- [PROVIDED MATERIAL]
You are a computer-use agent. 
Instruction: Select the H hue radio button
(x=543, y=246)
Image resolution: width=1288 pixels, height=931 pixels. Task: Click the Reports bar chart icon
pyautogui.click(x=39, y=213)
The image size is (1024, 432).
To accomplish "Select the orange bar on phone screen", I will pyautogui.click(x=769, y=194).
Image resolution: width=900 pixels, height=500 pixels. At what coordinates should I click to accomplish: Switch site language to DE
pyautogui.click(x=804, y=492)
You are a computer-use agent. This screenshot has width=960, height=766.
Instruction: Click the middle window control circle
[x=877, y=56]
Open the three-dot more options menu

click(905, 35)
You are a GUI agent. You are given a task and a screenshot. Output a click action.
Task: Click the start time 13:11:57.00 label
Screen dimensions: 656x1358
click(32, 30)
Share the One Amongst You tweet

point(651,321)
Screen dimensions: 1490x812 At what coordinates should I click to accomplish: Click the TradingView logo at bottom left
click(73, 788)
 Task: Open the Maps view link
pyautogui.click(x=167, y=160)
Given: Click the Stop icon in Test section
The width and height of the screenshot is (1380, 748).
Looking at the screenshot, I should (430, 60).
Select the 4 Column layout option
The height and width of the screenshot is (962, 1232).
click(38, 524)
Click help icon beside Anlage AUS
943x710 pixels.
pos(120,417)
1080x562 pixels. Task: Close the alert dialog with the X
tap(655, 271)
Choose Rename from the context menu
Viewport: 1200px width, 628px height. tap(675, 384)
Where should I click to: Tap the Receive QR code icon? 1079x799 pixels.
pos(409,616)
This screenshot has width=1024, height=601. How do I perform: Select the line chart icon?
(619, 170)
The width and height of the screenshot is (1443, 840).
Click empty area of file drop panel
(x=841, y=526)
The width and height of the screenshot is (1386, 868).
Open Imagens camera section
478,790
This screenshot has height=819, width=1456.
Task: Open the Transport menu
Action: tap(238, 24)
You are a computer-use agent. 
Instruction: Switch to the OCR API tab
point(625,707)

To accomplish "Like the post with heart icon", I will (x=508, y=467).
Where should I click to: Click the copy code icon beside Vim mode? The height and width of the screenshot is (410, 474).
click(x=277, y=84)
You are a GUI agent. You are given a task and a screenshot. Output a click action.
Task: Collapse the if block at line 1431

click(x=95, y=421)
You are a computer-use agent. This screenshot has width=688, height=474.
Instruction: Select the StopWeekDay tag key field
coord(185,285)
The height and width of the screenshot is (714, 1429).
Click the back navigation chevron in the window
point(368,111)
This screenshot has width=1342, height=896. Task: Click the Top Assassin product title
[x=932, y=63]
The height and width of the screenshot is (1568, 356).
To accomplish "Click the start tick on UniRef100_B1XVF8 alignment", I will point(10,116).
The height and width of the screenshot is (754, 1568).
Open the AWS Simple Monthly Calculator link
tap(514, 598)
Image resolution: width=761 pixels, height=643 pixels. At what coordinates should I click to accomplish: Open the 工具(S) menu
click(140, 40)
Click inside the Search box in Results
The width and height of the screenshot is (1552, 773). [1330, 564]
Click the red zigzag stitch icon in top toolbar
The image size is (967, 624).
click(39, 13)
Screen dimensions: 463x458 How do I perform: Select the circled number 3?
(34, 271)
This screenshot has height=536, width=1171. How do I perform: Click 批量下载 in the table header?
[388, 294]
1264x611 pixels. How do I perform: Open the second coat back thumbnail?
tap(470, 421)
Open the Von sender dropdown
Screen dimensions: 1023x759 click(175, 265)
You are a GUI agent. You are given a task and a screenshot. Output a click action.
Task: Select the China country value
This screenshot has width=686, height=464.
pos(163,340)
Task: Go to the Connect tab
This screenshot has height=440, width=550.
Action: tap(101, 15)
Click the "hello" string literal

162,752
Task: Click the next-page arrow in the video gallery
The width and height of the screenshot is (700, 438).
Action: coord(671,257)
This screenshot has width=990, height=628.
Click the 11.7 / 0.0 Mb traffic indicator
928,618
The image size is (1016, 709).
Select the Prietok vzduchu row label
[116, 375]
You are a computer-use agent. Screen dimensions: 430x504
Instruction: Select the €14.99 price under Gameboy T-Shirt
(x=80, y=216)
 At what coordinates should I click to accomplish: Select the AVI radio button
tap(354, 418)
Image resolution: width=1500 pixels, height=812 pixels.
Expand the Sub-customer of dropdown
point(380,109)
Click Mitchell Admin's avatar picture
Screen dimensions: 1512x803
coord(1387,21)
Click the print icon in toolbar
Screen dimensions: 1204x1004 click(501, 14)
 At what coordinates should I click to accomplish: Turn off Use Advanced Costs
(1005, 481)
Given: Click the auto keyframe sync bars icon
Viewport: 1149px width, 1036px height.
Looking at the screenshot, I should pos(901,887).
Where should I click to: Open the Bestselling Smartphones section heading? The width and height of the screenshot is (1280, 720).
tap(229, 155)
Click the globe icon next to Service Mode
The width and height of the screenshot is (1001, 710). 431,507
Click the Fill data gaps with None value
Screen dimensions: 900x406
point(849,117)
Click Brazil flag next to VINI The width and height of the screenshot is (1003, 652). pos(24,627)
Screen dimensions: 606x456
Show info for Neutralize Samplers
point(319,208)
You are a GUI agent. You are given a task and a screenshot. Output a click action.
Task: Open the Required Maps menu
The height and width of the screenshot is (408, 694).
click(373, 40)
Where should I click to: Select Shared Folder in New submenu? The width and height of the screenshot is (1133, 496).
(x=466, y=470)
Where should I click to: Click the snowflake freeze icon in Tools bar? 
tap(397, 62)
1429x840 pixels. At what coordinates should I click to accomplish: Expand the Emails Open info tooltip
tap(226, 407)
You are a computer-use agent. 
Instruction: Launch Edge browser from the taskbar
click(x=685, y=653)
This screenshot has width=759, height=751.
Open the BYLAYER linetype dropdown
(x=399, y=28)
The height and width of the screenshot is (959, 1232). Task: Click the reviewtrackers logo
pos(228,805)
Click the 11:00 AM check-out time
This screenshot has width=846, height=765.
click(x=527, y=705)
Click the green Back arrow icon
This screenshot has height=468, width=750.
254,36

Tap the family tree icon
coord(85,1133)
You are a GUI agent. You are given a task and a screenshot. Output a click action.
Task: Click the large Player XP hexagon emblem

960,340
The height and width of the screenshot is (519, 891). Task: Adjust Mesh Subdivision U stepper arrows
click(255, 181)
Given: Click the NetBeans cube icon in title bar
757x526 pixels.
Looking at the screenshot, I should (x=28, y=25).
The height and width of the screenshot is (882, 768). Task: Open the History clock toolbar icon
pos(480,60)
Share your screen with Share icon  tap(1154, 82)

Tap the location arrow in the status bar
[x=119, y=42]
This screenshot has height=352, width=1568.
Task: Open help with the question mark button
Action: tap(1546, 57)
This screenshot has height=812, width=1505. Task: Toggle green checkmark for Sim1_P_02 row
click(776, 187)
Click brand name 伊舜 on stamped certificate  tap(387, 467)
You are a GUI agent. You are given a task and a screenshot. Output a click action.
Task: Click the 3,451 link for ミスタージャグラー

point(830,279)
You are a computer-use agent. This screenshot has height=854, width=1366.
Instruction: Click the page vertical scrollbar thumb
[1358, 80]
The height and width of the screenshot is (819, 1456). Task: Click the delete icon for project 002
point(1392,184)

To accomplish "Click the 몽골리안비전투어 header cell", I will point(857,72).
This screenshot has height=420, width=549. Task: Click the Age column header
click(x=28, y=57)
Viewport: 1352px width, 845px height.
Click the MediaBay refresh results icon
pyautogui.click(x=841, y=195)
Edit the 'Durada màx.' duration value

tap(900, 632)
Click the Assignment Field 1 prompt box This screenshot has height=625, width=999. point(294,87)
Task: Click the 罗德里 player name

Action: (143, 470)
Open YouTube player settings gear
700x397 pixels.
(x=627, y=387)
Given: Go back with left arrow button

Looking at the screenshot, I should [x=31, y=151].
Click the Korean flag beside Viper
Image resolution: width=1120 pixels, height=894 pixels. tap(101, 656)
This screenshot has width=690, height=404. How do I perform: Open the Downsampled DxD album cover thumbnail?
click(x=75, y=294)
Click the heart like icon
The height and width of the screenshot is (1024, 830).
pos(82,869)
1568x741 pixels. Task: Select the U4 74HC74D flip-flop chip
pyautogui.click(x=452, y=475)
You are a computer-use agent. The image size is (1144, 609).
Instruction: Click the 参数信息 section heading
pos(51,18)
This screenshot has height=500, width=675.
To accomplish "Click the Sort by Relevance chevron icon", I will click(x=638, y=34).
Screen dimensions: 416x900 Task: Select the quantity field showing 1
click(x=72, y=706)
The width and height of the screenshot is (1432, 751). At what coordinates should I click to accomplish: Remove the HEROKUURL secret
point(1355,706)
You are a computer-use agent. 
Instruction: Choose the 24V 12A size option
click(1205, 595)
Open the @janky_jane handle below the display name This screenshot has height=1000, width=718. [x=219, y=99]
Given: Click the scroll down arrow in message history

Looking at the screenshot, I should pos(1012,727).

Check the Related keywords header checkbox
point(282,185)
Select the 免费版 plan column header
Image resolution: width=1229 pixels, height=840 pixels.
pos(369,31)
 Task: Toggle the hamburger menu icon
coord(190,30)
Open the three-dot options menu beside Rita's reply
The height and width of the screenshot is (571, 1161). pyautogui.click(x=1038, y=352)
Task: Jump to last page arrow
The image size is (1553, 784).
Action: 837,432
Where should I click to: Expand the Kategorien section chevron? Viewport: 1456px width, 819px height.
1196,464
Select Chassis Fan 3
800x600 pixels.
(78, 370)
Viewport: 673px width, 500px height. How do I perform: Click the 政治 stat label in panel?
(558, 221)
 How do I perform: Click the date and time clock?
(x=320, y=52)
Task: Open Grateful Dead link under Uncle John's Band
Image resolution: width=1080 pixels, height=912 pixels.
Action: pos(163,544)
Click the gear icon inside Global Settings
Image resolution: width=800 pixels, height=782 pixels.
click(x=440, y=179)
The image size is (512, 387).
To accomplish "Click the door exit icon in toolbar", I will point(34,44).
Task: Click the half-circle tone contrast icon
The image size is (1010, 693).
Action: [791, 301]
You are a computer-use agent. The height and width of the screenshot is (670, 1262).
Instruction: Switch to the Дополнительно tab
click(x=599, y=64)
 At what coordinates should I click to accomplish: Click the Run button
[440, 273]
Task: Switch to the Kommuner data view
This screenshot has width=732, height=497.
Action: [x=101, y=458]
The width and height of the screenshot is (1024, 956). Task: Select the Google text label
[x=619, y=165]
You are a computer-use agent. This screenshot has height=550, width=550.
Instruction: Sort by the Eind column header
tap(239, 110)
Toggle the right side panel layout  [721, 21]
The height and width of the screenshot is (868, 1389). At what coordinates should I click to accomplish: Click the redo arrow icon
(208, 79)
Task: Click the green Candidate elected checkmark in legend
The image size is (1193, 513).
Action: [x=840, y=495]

- [TASK BRIEF] Where the listing above reaches the line that contains "Screen dimensions: 900x406", start retyping, and finish with the line that contains "This screenshot has width=759, height=751."; reproduce those lines exactly and no others.

- [YOUR RESPONSE]
Screen dimensions: 900x406
point(849,117)
Click Brazil flag next to VINI The width and height of the screenshot is (1003, 652). pos(24,627)
Screen dimensions: 606x456
Show info for Neutralize Samplers
point(319,208)
You are a GUI agent. You are given a task and a screenshot. Output a click action.
Task: Open the Required Maps menu
The height and width of the screenshot is (408, 694).
click(373, 40)
Where should I click to: Select Shared Folder in New submenu? The width and height of the screenshot is (1133, 496).
(x=466, y=470)
Where should I click to: Click the snowflake freeze icon in Tools bar? 
tap(397, 62)
1429x840 pixels. At what coordinates should I click to accomplish: Expand the Emails Open info tooltip
tap(226, 407)
You are a computer-use agent. 
Instruction: Launch Edge browser from the taskbar
click(x=685, y=653)
This screenshot has width=759, height=751.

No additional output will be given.